## Begin RECORDS SUPPLIED

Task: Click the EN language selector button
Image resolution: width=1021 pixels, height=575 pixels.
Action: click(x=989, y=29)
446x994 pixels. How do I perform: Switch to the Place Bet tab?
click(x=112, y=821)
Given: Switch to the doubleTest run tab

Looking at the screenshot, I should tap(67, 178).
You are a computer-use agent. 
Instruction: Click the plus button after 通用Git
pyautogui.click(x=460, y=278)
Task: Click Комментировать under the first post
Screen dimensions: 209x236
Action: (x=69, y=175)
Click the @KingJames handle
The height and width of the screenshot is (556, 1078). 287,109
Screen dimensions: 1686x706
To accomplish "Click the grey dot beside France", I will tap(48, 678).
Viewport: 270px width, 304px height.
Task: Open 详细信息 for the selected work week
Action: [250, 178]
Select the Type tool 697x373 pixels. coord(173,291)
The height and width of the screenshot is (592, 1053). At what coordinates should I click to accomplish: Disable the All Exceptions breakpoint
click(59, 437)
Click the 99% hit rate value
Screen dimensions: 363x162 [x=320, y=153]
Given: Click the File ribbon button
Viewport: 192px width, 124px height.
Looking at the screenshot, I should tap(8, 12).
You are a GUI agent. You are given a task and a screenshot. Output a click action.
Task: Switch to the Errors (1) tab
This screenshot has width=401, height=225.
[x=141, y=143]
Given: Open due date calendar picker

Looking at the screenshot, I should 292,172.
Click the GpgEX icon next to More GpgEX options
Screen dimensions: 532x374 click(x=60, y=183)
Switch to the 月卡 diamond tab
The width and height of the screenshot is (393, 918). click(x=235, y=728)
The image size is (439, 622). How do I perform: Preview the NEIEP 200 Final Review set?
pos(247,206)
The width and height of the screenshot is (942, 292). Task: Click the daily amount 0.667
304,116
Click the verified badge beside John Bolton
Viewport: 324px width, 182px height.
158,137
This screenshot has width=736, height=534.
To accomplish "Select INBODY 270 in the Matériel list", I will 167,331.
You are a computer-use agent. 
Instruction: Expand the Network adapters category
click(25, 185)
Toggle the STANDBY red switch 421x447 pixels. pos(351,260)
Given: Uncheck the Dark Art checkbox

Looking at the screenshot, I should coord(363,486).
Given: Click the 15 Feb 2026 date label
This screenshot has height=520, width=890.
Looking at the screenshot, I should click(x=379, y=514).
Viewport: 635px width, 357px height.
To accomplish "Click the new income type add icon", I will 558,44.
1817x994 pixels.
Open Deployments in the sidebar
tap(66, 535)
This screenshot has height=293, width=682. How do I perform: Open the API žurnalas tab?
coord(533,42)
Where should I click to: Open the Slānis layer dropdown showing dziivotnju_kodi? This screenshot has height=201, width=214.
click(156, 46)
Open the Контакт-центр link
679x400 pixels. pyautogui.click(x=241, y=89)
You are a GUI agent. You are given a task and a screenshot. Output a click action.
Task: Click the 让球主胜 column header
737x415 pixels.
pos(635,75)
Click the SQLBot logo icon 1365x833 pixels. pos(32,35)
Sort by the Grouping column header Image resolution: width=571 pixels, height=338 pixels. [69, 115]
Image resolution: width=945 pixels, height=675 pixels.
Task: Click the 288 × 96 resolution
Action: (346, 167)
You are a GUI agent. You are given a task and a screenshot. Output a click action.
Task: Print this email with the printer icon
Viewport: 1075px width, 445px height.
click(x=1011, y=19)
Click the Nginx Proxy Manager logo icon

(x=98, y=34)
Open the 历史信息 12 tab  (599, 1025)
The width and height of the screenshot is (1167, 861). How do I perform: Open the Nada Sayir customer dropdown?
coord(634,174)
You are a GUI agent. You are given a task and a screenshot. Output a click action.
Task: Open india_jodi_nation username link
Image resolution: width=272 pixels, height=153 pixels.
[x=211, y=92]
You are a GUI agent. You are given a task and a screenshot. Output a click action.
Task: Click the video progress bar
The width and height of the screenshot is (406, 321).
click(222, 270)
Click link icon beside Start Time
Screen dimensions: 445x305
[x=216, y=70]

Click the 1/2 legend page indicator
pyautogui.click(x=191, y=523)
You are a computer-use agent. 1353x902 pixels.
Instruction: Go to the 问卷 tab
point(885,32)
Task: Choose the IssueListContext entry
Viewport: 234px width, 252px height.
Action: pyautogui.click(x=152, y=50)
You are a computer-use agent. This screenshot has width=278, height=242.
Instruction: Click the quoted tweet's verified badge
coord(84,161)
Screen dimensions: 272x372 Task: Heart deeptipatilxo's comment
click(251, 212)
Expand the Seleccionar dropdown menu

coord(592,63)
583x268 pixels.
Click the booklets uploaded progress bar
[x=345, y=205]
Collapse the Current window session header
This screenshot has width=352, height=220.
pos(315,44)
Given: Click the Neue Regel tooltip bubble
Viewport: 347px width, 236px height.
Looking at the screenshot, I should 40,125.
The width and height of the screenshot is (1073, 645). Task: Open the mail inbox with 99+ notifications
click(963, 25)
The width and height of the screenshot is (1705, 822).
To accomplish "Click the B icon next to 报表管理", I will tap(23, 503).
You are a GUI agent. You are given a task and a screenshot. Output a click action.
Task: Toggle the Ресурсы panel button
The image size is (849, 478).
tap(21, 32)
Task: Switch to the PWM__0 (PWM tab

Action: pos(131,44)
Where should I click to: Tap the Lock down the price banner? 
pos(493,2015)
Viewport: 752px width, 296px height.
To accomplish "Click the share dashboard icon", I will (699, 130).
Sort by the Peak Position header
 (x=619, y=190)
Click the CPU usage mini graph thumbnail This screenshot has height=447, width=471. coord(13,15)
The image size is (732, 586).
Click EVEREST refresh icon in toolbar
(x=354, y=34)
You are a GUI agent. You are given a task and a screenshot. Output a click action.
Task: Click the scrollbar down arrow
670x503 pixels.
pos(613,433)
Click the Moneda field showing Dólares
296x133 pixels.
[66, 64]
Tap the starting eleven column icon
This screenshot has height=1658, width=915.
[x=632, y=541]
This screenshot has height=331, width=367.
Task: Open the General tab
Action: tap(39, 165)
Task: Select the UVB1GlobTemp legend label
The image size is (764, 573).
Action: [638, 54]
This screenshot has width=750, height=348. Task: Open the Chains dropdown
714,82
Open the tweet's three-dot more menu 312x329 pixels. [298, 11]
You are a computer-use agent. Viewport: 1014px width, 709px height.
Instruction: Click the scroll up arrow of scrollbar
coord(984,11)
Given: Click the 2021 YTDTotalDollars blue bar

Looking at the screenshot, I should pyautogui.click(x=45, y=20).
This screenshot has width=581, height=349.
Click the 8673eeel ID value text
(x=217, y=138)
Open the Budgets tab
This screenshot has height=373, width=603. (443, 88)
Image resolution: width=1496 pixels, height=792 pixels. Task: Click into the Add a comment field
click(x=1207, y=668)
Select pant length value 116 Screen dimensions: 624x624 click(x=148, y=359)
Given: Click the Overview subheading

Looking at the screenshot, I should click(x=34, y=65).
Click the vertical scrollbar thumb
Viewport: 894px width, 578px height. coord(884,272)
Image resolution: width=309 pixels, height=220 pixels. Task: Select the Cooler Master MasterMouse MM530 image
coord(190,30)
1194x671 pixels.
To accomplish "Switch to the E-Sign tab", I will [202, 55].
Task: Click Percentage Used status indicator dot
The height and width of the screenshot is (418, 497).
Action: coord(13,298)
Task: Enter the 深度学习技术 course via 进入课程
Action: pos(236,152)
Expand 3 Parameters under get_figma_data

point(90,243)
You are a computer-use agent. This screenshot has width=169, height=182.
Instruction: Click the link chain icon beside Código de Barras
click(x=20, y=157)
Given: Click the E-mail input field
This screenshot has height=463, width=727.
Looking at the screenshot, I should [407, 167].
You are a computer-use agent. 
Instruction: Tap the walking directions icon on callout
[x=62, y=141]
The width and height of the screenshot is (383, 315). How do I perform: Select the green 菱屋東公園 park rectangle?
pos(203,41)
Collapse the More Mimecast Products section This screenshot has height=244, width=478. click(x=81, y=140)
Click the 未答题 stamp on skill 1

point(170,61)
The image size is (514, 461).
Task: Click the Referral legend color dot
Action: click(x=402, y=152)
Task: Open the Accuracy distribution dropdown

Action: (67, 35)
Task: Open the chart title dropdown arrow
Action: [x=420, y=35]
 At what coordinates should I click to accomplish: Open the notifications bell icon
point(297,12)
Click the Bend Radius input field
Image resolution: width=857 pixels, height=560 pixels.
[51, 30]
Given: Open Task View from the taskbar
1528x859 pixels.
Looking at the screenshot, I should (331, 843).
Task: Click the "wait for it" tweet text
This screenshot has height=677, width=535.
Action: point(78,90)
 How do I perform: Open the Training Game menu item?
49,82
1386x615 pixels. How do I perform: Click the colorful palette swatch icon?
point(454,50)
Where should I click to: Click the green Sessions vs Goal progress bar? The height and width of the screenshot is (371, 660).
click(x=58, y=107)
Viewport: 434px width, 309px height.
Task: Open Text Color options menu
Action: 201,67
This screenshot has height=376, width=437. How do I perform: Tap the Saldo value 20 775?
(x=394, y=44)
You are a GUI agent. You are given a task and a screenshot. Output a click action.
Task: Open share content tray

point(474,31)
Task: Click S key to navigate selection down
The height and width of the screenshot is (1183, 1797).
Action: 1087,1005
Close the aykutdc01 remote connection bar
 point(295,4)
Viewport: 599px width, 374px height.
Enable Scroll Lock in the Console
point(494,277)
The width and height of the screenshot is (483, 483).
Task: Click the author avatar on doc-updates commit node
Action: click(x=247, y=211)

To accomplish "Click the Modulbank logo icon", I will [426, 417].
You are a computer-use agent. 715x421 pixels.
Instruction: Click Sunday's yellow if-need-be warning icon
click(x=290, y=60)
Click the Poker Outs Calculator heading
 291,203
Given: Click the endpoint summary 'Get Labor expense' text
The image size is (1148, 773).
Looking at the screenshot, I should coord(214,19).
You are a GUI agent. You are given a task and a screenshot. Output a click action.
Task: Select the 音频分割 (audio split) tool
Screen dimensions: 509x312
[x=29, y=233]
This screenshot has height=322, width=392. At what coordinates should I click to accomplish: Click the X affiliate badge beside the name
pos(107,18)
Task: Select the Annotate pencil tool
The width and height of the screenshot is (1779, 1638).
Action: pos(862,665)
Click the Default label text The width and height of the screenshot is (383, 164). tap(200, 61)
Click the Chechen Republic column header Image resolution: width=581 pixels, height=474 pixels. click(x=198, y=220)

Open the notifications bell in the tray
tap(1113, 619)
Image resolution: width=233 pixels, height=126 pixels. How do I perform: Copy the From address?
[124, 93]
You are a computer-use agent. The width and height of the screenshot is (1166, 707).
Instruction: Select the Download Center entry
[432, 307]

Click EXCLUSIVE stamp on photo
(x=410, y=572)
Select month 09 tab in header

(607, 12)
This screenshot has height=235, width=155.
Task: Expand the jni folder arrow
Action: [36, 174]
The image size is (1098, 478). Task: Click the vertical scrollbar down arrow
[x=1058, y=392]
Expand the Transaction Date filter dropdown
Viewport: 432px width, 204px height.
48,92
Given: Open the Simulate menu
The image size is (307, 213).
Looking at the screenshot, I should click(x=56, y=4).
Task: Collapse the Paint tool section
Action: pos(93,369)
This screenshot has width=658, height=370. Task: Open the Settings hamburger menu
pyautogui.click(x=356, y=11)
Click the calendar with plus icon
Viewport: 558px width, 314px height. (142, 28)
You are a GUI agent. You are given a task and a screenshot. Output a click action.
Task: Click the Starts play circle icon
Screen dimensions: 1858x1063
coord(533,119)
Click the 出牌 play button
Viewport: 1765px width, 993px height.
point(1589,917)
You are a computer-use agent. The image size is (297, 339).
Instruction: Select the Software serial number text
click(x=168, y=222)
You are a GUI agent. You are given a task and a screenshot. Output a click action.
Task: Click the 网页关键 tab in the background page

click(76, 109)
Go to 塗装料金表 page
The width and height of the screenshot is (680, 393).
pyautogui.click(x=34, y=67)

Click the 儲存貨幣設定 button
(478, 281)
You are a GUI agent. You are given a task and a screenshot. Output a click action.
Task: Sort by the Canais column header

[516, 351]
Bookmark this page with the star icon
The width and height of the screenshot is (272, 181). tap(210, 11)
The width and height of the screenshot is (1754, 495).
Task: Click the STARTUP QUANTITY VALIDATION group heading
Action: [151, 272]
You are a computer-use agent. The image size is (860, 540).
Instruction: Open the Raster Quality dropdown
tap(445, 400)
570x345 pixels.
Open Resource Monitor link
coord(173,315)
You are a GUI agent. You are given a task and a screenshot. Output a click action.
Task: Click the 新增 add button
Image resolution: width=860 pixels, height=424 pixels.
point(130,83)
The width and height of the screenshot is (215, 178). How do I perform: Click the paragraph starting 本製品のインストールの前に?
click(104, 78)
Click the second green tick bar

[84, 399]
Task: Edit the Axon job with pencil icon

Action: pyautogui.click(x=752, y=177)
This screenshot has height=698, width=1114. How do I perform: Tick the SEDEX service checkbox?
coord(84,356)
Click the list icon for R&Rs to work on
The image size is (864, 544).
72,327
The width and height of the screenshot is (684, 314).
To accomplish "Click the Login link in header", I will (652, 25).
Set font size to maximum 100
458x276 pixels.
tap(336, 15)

## End RECORDS SUPPLIED

GOAL OF THE EXERCISE:
Please copy the records exactly, starting at the line that contains "Given: Click the File ribbon button" and ending after the line that contains "Looking at the screenshot, I should 292,172.".

SOLUTION:
Given: Click the File ribbon button
Viewport: 192px width, 124px height.
Looking at the screenshot, I should tap(8, 12).
You are a GUI agent. You are given a task and a screenshot. Output a click action.
Task: Switch to the Errors (1) tab
This screenshot has width=401, height=225.
[x=141, y=143]
Given: Open due date calendar picker

Looking at the screenshot, I should 292,172.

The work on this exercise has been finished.